| WWW-Yahoo-Groups documentation | view source | Contained in the WWW-Yahoo-Groups distribution. |
WWW::Yahoo::Groups - Automated access to Yahoo! Groups archives.
my $y = WWW::Yahoo::Groups->new();
$y->login( $user => $pass );
$y->list( 'Jade_Pagoda' );
my $email = $y->fetch_message( 2345 );
# Error catching
my $email = eval { $y->fetch_message( 93848 ) };
if ( $@ and ref $@ and $@->isa('X::WWW::Yahoo::Groups') )
{
warn "Problem: ".$@->error;
}
WWW::Yahoo::Groups retrieves messages from the archive of Yahoo
Groups. It provides a simple OO interface to logging in and retrieving
said messages which you may then do with as you will.
Try to be a well behaved bot and sleep() for a few seconds (at least)
after doing things. It's considered polite. There's an
autosleep method that should be useful for this.
Recently, this has been set to a default of 1 second. Feel free to tweak
if necessary.
If you're used to seeing munged email addresses when you view
the message archive (i.e. you're not a moderator or owner of
the group) then you'll be pleased to know that
WWW::Yahoo::Groups can demunge those email addresses.
All exceptions are subclasses of X::WWW::Yahoo::Groups, itself a
subclass of Exception::Class. See WWW::Yahoo::Groups::Errors for
details.
Spidering Hacks from O'Reilly (http://www.oreilly.com/catalog/spiderhks/) is a great book for anyone wanting to know more about screen-scraping and spidering.
There is a WWW::Yahoo::Groups based hack by Andy Lester:
and two hacks, not related to this module, by me, Iain Truskett:
Create a new WWW::Yahoo::Groups robot.
my $y = WWW::Yahoo::Groups->new();
It can take a has of named arguments. Two arguments are defined:
debug and autosleep. They correspond to the methods of the same
name.
my $y = WWW::Yahoo::Groups->new(
debug => 1,
autosleep => 4,
);
Enable/disable/read debugging mode.
$y->debug(0); # Disable
$y->debug(1); # Enable
warn "Debugging!" if $y->debug();
The debug method of the current agent object will
be invoked with the truth of the argument. This usually means
debug in WWW::Yahoo::Groups::Mechanize.
If given a parameter, it sets the numbers of seconds to sleep. Otherwise, it returns the number. Defaults to 1 second.

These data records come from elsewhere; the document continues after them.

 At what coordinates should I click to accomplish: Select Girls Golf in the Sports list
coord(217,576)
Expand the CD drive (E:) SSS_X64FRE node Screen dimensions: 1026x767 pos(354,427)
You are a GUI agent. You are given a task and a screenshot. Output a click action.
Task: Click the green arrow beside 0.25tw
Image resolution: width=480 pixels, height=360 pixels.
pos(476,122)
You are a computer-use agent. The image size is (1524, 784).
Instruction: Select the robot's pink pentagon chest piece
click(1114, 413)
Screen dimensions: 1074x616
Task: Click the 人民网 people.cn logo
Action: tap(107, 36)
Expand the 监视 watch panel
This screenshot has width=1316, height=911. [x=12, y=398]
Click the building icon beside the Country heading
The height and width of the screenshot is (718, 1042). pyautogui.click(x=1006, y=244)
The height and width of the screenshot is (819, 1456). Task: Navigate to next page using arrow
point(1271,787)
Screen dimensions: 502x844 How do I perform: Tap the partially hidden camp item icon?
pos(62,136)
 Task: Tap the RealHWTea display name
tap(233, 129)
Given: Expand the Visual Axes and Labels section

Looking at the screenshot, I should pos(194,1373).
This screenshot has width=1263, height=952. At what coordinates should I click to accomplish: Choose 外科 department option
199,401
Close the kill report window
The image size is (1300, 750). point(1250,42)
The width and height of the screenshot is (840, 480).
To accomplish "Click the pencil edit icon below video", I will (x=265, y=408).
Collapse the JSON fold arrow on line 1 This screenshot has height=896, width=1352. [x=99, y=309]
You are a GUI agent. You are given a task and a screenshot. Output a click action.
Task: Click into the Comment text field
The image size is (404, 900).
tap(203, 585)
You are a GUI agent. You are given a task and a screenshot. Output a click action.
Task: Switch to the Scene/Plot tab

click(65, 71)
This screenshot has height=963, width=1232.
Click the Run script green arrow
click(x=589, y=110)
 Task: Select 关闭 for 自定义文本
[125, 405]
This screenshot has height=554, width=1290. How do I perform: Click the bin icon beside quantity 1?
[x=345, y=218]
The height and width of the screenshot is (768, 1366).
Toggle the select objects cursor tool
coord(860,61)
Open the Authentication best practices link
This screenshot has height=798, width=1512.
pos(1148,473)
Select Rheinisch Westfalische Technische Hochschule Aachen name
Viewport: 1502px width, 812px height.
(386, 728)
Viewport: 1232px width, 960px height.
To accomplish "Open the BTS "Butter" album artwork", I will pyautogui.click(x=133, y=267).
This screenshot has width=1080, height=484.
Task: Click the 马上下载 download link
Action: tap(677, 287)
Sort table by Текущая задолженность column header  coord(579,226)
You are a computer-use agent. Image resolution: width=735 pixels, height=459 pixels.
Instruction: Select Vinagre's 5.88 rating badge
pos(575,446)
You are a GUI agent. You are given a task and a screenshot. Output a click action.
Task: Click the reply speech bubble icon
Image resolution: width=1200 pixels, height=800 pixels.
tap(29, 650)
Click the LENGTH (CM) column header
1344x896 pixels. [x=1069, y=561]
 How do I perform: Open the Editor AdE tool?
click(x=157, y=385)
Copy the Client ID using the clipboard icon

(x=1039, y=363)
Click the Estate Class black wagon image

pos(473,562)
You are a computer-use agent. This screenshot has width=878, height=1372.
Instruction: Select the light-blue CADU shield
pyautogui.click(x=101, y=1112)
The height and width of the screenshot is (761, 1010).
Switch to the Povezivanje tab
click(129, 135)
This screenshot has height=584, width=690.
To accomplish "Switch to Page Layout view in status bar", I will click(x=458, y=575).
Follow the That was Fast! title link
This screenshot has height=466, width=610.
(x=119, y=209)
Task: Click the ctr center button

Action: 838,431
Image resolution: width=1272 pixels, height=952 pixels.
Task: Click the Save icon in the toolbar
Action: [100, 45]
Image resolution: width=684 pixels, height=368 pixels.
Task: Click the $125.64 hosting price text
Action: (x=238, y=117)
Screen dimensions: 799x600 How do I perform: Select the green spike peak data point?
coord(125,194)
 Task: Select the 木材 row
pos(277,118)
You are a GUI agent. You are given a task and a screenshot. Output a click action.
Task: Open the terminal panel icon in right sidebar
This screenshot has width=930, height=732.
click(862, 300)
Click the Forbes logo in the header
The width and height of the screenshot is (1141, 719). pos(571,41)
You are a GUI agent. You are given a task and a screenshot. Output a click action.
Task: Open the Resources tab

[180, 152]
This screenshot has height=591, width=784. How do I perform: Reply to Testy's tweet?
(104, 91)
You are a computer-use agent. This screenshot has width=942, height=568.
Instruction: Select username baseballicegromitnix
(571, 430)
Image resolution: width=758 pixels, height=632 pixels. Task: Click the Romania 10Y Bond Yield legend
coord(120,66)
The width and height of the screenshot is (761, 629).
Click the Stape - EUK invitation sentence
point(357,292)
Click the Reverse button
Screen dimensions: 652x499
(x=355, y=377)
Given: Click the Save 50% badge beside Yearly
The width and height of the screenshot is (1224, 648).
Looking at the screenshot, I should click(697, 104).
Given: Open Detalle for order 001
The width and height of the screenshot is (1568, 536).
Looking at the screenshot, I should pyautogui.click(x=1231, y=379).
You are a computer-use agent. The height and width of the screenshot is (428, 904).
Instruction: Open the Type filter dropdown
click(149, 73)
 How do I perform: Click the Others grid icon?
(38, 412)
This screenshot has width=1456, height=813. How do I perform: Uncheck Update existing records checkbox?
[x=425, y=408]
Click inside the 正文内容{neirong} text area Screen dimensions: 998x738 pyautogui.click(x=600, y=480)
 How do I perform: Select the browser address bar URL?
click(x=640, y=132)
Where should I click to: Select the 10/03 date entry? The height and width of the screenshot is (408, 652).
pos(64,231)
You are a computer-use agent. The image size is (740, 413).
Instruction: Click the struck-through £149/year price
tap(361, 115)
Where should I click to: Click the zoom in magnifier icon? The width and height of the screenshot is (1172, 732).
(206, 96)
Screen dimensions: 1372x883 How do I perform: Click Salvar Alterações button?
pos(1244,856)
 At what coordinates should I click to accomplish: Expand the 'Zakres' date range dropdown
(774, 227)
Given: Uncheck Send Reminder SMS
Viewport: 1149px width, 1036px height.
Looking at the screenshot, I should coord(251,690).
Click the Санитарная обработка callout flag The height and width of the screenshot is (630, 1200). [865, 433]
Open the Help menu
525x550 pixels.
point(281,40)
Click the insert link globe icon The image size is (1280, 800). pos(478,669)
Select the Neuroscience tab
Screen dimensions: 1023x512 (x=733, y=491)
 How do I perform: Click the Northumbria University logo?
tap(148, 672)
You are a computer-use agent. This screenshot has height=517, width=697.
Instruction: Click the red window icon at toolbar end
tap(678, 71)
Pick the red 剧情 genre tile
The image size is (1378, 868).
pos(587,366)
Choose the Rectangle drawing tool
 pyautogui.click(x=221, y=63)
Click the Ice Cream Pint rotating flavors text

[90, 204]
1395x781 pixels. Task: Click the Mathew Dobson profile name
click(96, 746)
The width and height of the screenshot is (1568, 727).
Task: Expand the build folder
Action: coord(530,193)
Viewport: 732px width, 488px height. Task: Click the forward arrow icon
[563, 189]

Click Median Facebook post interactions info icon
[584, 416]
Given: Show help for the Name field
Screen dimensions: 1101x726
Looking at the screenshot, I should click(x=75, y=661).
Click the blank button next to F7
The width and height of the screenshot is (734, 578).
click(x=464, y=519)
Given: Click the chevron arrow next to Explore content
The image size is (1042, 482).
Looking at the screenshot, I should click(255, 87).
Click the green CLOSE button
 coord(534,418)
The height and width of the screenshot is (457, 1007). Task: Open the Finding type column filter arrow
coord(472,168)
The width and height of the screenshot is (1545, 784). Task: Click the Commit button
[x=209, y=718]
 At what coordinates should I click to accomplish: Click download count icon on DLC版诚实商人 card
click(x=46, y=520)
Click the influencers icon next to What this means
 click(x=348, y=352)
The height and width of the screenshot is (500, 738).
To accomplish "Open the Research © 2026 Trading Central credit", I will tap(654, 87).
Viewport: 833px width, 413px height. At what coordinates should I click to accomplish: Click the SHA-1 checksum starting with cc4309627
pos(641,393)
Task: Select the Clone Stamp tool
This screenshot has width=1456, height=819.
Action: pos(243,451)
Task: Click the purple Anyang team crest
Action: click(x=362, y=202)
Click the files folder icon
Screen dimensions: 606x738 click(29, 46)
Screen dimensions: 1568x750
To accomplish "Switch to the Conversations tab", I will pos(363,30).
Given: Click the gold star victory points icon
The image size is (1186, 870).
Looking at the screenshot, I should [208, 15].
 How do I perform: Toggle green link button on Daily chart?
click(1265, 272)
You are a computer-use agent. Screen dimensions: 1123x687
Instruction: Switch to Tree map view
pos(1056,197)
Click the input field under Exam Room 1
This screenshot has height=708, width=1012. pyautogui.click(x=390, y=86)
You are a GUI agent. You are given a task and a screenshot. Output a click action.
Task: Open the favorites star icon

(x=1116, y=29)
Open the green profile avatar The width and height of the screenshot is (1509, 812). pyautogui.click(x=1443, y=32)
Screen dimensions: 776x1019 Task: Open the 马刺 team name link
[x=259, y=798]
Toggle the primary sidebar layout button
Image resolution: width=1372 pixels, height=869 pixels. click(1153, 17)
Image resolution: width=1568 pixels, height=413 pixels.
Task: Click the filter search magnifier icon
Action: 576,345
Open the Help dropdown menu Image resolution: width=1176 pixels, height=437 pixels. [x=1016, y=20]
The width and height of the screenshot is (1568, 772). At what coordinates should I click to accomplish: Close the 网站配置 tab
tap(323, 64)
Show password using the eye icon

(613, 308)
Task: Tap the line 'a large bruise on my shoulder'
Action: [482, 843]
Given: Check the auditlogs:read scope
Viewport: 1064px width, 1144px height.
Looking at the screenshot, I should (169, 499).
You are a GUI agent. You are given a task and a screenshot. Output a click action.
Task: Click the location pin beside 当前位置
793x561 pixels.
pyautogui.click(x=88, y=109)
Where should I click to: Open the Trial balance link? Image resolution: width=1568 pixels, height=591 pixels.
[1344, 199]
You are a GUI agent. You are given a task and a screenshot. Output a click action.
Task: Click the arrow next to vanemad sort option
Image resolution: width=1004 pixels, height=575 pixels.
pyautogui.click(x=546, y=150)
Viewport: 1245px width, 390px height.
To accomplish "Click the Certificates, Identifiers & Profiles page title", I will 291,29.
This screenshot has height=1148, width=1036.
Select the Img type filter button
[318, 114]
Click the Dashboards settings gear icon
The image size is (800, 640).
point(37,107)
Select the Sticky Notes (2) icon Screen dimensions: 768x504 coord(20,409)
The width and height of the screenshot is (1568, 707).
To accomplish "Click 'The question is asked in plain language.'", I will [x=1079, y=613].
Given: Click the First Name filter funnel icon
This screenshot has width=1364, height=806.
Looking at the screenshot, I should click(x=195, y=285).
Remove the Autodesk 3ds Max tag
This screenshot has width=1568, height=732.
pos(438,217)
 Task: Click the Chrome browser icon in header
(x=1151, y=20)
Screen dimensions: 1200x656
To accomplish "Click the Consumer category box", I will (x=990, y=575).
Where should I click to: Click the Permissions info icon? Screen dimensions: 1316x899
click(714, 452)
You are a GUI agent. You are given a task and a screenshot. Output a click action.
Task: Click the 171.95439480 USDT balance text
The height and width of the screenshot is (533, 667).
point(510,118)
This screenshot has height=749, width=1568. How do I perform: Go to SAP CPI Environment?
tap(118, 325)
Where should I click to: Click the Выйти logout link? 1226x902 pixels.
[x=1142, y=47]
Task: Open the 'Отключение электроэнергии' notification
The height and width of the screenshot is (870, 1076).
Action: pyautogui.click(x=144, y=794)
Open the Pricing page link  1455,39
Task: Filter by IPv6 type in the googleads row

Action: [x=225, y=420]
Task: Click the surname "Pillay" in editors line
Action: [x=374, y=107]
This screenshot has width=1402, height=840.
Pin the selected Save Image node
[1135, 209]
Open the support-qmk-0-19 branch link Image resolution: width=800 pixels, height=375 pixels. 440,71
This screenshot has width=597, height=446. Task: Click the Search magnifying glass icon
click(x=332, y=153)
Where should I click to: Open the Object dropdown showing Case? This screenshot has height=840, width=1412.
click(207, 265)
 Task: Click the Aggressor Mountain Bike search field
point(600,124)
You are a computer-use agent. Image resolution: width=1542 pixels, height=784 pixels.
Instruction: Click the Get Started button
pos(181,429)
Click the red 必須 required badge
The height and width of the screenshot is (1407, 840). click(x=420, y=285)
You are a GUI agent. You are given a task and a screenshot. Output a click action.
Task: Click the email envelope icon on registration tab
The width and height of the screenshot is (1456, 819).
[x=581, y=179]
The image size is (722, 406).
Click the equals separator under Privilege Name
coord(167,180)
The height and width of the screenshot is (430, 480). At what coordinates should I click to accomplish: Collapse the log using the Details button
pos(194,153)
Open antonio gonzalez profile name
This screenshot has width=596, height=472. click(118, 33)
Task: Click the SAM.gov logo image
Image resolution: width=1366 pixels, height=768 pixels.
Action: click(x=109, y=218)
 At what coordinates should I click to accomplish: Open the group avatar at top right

$y->autosleep( 5 ); # Set it to 5.
sleep ( $y->autosleep() );
May throw X::WWW::Yahoo::Groups::BadParam if given invalid parameters.
This is used by get. If autosleep is set, then get will
sleep() for the specified period after every fetch.
Implemented by the object returned by agent. By default this means autosleep in WWW::Yahoo::Groups::Mechanize.
Logs the robot into the Yahoo! Groups system.
$y->login( $user => $passwd );
May throw:
X::WWW::Yahoo::Groups::BadFetch if it cannot fetch any of the
appropriate pages. X::WWW::Yahoo::Groups::BadParam if given invalid parameters. X::WWW::Yahoo::Groups::BadLogin if unable to log in for some reason
(error will be given the text of the Yahoo error). X::WWW::Yahoo::Groups::AlreadyLoggedIn if the object is already
logged in. I intend to make this exception redundant, perhaps by
just making login a null-op is we're already logged in, or by calling
logout and then relogging in.Logs the robot out of the Yahoo! Groups system.
$y->logout();
May throw:
X::WWW::Yahoo::Groups::BadFetch if it cannot fetch any of the
appropriate pages. X::WWW::Yahoo::Groups::BadParam if given invalid parameters. X::WWW::Yahoo::Groups::NotLoggedIn if the bot is already logged out
(or never logged in).Returns 1 if you are logged in, else 0. Note that this merely tests if you've used the login method successfully, not whether the Yahoo! site has expired your session.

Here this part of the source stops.